--- START OF LISTED RECORDS ---

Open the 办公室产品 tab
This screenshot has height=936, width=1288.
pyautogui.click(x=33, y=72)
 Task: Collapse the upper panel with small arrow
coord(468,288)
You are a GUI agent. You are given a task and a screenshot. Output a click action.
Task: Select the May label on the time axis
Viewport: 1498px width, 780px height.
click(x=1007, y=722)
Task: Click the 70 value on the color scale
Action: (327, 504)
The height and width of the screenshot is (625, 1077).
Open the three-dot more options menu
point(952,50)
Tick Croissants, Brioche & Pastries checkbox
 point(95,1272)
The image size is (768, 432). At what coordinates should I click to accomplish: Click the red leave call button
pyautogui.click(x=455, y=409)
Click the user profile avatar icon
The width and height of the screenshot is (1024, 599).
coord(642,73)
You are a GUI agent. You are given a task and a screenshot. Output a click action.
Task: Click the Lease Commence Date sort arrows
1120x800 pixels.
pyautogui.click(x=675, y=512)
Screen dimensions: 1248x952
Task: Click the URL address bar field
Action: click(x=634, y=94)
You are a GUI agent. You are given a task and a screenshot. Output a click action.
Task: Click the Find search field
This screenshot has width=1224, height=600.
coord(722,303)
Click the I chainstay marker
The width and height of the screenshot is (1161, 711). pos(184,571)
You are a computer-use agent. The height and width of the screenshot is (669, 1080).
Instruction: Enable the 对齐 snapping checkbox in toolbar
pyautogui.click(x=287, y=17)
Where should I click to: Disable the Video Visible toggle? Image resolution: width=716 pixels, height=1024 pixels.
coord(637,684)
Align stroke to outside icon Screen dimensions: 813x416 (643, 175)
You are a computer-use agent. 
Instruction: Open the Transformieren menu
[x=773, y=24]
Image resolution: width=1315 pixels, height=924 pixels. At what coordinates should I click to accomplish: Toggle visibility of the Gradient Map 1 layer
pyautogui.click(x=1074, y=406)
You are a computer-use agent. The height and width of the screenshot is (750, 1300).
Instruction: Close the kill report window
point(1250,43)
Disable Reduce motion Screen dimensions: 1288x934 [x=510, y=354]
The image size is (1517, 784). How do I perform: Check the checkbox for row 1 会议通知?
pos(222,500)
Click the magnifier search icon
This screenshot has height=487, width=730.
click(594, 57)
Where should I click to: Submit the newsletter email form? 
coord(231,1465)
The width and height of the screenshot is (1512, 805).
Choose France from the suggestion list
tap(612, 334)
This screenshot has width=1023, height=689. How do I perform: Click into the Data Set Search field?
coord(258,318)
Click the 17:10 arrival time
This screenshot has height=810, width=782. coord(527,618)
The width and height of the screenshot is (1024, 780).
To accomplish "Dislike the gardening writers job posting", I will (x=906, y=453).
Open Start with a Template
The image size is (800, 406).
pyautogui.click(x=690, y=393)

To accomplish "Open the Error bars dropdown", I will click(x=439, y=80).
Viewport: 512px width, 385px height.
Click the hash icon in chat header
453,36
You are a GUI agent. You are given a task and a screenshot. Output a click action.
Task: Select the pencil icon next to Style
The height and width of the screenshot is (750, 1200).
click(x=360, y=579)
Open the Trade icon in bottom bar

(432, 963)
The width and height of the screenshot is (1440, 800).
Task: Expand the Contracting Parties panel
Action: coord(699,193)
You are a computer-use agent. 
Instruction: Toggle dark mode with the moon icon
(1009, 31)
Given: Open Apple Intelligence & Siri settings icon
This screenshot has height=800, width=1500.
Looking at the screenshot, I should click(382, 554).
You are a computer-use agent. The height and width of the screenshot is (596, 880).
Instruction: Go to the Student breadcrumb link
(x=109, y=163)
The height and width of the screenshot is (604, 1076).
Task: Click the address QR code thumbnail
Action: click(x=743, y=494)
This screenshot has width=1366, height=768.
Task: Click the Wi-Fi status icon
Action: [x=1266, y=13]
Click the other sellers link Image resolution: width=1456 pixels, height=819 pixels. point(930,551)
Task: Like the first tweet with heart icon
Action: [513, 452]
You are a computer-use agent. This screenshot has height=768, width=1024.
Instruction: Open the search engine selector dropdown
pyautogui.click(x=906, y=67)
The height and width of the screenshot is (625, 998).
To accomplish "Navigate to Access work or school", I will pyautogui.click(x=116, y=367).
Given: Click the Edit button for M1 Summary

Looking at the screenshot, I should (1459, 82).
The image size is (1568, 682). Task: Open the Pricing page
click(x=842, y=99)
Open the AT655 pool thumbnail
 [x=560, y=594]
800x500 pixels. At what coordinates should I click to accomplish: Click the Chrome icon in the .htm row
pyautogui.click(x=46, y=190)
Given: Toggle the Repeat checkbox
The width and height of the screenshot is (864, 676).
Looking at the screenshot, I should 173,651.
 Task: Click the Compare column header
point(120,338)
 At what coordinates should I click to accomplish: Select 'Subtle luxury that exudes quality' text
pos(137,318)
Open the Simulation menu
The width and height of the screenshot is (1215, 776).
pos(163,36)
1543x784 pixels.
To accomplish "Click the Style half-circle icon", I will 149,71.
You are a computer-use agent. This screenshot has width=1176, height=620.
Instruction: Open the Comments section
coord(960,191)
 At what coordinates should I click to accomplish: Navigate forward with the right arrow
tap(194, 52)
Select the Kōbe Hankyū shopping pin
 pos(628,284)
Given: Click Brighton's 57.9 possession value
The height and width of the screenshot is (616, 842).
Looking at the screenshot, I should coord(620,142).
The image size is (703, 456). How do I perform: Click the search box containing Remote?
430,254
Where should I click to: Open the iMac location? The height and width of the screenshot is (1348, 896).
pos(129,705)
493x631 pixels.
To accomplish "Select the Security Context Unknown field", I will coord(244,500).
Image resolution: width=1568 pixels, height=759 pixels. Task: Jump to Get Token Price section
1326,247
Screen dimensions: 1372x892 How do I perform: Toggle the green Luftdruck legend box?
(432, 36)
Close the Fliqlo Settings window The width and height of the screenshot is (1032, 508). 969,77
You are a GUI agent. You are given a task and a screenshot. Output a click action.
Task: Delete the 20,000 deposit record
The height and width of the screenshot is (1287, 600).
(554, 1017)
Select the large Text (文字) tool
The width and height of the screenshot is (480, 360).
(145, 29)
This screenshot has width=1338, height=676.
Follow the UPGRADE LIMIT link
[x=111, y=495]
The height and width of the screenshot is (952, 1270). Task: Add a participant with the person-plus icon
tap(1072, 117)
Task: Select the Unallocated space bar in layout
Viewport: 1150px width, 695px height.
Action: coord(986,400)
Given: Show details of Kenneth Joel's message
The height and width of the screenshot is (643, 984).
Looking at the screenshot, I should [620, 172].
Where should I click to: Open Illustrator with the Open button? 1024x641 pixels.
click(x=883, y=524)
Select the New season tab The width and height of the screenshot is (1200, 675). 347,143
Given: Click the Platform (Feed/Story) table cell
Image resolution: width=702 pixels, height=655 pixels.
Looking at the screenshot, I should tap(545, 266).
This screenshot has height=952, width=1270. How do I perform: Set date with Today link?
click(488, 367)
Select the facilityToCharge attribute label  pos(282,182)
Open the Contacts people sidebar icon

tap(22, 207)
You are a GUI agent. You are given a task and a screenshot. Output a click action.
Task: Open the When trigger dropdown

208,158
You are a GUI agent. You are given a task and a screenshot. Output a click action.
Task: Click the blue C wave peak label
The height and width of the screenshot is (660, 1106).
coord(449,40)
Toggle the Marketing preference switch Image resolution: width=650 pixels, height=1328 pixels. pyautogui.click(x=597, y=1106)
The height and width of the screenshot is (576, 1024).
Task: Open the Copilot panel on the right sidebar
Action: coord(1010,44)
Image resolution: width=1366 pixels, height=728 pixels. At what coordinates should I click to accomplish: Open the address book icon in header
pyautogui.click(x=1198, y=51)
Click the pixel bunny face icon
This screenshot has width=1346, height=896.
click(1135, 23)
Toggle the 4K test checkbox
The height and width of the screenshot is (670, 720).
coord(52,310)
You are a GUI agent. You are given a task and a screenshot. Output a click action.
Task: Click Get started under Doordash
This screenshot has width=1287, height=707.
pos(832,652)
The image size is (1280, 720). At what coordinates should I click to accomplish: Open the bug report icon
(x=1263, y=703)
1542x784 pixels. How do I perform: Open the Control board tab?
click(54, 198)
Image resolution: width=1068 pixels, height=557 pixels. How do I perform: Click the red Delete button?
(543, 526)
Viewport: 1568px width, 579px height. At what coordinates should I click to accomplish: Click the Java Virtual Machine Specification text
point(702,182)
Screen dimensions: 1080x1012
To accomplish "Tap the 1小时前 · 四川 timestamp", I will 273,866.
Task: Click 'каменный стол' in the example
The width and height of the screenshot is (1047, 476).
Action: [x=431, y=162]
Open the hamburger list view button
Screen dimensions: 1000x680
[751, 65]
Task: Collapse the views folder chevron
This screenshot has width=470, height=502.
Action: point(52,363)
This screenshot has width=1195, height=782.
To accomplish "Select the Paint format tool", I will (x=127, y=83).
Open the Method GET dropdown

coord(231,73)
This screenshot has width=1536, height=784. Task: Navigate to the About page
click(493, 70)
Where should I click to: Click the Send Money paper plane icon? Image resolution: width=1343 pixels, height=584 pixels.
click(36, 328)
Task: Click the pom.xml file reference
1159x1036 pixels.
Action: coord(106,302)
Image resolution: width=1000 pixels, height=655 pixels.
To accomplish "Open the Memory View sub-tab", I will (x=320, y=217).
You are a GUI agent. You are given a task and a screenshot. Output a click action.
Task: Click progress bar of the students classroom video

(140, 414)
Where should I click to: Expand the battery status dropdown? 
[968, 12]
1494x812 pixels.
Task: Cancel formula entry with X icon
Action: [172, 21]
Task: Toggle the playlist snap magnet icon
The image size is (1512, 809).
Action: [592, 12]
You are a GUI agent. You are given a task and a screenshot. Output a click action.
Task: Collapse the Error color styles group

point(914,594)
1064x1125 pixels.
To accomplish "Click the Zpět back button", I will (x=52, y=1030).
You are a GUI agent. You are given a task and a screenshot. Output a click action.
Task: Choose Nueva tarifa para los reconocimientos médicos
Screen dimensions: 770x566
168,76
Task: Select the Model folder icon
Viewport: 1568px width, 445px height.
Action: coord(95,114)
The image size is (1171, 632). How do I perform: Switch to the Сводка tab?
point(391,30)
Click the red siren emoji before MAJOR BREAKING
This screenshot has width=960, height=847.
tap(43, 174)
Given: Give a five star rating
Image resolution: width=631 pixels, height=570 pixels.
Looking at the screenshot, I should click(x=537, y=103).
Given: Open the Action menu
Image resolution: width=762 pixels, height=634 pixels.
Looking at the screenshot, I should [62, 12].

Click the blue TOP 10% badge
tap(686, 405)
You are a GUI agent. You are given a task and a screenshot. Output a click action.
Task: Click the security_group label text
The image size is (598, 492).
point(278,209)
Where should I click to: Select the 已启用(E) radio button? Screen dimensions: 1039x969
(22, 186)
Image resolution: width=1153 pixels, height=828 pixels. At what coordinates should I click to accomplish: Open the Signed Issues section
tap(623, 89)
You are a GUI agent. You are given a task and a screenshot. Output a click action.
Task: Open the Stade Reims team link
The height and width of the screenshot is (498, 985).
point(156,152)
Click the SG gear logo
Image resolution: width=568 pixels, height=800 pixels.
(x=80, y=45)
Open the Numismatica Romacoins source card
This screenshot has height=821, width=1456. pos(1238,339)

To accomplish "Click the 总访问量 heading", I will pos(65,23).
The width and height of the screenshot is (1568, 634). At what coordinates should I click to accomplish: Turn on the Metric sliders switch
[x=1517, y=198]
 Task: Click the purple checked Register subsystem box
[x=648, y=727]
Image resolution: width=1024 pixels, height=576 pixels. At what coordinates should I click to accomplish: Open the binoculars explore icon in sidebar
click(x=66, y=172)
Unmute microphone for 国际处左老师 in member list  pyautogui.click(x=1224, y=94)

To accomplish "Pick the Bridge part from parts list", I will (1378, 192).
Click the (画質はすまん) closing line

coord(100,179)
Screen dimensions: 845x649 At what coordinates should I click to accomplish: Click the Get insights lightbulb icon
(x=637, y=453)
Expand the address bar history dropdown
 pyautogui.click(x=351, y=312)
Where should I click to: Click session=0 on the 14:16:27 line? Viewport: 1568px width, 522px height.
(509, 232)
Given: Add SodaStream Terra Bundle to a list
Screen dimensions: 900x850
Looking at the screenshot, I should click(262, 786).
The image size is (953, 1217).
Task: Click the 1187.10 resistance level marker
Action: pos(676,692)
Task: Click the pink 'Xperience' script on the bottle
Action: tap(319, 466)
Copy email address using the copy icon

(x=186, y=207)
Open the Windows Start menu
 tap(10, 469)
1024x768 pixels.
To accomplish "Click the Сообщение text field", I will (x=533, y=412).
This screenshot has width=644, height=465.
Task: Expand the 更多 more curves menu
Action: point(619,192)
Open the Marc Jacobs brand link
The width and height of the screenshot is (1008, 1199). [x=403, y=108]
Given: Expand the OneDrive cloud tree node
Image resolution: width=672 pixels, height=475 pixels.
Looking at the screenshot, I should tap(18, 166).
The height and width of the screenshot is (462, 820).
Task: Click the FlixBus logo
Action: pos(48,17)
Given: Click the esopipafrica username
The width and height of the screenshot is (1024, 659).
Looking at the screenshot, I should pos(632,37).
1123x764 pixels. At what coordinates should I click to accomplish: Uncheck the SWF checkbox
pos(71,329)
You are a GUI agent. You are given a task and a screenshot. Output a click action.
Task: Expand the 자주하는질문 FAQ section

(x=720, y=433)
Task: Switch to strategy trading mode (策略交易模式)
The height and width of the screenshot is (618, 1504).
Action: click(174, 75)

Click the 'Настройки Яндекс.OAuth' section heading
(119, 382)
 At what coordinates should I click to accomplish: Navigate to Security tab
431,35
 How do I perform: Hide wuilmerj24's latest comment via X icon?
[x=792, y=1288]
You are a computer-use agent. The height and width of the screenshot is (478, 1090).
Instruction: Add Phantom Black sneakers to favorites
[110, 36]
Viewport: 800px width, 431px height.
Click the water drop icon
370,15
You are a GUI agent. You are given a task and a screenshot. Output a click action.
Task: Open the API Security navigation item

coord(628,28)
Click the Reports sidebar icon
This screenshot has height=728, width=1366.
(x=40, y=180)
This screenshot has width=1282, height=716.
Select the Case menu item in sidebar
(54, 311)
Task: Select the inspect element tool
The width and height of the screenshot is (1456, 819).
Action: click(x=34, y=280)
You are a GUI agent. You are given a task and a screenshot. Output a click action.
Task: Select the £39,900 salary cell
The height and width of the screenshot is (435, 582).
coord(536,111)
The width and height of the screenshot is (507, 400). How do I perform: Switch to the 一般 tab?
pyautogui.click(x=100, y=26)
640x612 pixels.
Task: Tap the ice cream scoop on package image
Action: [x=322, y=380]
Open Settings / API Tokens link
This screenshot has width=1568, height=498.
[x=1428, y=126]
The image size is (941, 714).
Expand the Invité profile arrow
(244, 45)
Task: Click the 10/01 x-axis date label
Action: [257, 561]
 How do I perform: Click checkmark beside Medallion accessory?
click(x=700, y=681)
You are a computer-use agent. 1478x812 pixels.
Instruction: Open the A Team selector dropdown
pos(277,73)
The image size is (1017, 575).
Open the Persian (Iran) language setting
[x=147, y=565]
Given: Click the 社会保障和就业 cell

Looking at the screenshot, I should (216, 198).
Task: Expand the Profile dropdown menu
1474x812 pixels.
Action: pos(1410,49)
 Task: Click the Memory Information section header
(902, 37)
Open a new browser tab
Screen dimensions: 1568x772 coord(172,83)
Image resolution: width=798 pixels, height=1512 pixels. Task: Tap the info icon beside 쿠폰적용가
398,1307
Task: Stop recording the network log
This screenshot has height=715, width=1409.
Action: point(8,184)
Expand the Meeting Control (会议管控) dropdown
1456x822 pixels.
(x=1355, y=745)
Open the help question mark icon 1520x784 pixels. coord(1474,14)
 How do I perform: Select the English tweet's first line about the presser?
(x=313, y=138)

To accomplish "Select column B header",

--- END OF LISTED RECORDS ---

**GIVEN TASK:**
Reproduce the entries verbatim, beginning with the line that contains "Viewport: 800px width, 431px height." and continuing through the line that contains "Action: click(x=34, y=280)".

**SOLUTION TO THE PROBLEM:**
Viewport: 800px width, 431px height.
Click the water drop icon
370,15
You are a GUI agent. You are given a task and a screenshot. Output a click action.
Task: Open the API Security navigation item

coord(628,28)
Click the Reports sidebar icon
This screenshot has height=728, width=1366.
(x=40, y=180)
This screenshot has width=1282, height=716.
Select the Case menu item in sidebar
(54, 311)
Task: Select the inspect element tool
The width and height of the screenshot is (1456, 819).
Action: click(x=34, y=280)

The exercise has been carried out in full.